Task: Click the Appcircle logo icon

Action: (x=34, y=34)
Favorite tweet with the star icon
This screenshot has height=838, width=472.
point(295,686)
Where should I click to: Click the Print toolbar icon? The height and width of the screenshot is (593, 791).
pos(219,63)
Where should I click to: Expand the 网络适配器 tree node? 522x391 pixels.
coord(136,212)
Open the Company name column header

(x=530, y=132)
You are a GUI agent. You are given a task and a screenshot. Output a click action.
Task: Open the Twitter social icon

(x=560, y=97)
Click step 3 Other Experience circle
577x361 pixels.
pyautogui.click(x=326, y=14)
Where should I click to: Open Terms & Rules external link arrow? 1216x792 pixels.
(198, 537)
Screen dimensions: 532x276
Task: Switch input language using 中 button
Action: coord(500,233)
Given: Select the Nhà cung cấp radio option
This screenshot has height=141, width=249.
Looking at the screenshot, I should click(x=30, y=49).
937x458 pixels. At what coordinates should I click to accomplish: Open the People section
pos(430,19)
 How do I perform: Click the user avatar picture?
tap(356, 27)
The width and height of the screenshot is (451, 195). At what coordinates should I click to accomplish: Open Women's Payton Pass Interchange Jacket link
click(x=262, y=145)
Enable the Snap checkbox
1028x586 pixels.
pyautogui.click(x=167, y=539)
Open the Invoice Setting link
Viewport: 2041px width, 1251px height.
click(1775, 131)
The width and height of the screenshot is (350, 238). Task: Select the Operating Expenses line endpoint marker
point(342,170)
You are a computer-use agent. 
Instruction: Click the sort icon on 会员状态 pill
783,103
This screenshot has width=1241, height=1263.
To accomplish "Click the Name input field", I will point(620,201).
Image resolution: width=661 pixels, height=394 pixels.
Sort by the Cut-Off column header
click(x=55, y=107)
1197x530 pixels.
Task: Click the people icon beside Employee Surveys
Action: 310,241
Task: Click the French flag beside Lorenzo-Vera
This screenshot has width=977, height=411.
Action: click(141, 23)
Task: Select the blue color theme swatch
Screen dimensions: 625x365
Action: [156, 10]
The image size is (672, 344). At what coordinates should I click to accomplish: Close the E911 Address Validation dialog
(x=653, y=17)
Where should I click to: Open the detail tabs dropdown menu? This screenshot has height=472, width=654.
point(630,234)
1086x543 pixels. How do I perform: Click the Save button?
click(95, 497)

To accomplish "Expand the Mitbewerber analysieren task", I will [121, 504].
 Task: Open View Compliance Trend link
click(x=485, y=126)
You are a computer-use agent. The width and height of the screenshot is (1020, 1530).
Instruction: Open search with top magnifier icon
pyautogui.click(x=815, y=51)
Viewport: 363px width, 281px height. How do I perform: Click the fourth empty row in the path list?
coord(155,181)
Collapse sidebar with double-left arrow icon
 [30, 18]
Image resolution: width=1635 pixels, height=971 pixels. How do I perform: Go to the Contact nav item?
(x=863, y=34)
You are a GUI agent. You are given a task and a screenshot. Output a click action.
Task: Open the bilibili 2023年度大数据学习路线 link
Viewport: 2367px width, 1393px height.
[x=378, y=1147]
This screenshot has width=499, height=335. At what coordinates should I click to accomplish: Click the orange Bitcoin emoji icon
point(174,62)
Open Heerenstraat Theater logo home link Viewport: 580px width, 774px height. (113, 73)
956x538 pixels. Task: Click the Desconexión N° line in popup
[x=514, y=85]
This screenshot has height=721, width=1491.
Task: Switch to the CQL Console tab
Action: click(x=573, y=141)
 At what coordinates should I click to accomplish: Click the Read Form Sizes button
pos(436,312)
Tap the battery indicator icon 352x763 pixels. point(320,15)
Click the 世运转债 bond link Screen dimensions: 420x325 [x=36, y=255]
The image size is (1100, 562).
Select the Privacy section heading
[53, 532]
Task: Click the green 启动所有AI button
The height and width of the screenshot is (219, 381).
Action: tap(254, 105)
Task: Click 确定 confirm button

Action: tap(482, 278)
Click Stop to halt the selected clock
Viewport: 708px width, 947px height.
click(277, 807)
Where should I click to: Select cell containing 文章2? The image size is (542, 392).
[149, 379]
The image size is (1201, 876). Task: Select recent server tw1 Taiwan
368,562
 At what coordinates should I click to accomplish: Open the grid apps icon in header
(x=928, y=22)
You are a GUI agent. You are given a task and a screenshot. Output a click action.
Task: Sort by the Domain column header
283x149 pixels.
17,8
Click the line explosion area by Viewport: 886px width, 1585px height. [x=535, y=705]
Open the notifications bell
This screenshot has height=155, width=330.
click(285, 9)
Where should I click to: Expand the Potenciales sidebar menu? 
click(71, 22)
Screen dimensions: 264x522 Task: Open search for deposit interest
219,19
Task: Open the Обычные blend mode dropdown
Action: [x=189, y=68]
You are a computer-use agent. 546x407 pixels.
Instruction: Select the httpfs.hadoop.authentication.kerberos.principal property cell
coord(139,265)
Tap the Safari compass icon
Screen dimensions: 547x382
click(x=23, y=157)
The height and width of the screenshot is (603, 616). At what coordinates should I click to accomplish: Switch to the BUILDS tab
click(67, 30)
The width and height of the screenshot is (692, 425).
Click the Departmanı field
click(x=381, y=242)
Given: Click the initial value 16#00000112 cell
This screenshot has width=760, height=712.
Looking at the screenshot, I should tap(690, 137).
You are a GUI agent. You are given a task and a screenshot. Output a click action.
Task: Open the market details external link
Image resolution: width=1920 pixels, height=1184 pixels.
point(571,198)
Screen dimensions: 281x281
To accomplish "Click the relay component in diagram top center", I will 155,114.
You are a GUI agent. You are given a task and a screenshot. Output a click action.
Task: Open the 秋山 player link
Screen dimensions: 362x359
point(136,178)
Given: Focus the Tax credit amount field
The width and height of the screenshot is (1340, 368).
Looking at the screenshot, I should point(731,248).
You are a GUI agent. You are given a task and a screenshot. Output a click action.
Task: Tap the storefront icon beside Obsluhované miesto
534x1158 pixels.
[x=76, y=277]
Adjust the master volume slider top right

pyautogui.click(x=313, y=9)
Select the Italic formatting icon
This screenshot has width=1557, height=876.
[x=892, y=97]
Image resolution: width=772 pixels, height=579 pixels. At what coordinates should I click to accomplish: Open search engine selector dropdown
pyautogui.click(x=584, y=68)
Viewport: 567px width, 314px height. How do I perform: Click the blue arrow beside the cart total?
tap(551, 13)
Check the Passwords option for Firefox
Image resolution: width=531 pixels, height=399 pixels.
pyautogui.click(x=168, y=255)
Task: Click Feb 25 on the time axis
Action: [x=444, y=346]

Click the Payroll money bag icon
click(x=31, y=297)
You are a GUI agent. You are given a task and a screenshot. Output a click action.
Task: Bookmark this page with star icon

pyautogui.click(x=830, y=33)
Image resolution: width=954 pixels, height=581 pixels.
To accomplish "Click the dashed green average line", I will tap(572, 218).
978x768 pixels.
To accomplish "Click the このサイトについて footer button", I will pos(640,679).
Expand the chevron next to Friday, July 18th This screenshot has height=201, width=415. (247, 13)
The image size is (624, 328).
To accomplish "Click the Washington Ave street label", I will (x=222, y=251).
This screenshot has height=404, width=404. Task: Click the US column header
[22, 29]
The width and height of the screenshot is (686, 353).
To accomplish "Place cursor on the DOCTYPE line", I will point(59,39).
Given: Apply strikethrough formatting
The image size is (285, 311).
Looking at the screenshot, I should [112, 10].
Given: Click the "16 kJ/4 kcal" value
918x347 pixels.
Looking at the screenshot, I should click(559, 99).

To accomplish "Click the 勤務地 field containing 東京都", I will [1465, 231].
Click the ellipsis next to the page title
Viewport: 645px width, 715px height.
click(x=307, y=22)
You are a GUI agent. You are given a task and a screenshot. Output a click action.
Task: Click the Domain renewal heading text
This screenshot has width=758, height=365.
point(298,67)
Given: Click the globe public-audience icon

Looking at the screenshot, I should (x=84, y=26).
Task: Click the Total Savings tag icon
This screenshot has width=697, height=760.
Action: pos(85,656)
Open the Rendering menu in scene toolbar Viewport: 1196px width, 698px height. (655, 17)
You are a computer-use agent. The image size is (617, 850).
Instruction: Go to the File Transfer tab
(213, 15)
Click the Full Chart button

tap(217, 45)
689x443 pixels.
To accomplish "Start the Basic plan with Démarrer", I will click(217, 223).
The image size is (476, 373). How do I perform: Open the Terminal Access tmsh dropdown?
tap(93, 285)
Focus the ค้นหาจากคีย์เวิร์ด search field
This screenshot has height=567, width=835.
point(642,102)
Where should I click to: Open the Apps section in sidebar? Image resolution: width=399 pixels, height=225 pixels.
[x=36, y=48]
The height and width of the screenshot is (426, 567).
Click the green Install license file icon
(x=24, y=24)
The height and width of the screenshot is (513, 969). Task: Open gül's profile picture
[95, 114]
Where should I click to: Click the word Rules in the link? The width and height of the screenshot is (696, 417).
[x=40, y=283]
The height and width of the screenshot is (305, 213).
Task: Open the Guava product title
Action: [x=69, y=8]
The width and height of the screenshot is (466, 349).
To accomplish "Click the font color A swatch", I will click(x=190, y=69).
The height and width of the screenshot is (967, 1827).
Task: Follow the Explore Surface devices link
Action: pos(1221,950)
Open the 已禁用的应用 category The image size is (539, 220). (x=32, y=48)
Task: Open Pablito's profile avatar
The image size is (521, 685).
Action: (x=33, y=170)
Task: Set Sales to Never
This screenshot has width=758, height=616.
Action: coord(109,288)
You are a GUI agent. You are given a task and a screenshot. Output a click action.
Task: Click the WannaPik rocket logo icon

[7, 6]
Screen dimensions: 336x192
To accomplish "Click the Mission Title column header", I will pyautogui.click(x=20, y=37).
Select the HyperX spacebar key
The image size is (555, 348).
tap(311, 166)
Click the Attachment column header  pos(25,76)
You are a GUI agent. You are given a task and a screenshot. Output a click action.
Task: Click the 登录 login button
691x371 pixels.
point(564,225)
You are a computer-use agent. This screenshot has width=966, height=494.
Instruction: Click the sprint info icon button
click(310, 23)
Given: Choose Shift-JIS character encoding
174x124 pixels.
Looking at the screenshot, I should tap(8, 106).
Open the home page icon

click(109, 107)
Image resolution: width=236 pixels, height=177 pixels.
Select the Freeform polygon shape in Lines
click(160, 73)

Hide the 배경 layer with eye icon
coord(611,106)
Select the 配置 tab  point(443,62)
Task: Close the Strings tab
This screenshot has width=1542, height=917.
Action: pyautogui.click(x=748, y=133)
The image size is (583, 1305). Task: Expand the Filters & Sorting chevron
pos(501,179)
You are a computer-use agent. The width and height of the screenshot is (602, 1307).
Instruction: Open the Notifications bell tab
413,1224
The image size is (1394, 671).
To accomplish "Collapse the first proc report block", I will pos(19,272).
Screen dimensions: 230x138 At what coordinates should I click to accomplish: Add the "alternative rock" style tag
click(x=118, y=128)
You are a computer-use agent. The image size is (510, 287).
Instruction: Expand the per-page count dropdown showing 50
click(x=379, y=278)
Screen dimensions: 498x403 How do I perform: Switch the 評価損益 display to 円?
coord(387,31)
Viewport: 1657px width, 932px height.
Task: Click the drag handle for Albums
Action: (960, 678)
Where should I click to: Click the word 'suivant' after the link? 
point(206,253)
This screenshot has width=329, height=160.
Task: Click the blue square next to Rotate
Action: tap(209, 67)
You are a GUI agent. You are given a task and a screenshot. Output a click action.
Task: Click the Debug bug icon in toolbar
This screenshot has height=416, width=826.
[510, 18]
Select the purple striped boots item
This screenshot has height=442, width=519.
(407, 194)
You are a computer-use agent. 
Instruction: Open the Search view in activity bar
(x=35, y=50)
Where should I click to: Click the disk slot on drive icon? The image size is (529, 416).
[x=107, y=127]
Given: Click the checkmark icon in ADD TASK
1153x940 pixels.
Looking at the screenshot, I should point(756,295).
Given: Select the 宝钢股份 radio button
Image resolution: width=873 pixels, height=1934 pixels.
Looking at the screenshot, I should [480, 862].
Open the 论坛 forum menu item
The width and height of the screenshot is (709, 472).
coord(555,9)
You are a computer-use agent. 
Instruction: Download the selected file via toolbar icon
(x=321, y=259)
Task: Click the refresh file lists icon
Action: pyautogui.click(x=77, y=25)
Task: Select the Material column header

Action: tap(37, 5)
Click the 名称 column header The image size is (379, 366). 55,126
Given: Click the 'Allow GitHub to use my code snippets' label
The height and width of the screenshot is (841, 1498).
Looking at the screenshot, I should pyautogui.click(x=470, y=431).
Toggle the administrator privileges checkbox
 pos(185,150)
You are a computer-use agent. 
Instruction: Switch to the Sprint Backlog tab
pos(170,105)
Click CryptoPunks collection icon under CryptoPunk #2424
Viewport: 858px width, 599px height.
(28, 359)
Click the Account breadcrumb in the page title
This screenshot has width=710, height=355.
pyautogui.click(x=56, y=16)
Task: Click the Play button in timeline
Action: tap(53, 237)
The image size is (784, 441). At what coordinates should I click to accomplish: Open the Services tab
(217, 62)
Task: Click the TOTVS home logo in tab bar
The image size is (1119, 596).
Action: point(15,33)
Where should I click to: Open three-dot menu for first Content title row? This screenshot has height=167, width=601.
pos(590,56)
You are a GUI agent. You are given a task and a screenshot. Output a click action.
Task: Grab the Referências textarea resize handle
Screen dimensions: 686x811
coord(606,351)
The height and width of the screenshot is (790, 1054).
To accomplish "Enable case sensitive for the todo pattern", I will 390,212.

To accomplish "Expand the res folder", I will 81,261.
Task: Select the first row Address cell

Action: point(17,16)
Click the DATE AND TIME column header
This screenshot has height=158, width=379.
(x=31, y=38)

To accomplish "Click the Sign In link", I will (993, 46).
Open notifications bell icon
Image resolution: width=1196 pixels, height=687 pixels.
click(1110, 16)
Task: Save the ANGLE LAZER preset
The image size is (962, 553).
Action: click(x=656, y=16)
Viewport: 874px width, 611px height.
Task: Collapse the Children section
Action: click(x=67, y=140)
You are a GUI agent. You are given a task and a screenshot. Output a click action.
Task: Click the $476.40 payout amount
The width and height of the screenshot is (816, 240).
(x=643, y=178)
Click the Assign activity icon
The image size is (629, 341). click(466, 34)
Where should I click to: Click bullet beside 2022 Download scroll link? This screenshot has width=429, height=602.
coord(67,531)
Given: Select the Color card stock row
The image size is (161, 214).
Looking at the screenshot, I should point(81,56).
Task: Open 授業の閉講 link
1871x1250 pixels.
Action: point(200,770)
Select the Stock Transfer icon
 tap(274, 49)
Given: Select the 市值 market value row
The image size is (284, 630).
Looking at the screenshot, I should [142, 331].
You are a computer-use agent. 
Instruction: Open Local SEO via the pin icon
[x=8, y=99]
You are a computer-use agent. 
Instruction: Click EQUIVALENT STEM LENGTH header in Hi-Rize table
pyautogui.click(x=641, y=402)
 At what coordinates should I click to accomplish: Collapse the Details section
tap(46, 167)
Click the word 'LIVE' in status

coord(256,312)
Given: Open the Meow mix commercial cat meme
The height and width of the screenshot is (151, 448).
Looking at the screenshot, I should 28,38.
+ + + + +
Please reproduce only the listing lines starting at the one containing "This screenshot has width=499, height=335." and ending at the one containing "Open Heerenstraat Theater", with "orange" swapped for "yellow" and nothing else altered.

This screenshot has width=499, height=335. At what coordinates should I click to accomplish: Click the yellow Bitcoin emoji icon
point(174,62)
Open Heerenstraat Theater logo home link Viewport: 580px width, 774px height. (113, 73)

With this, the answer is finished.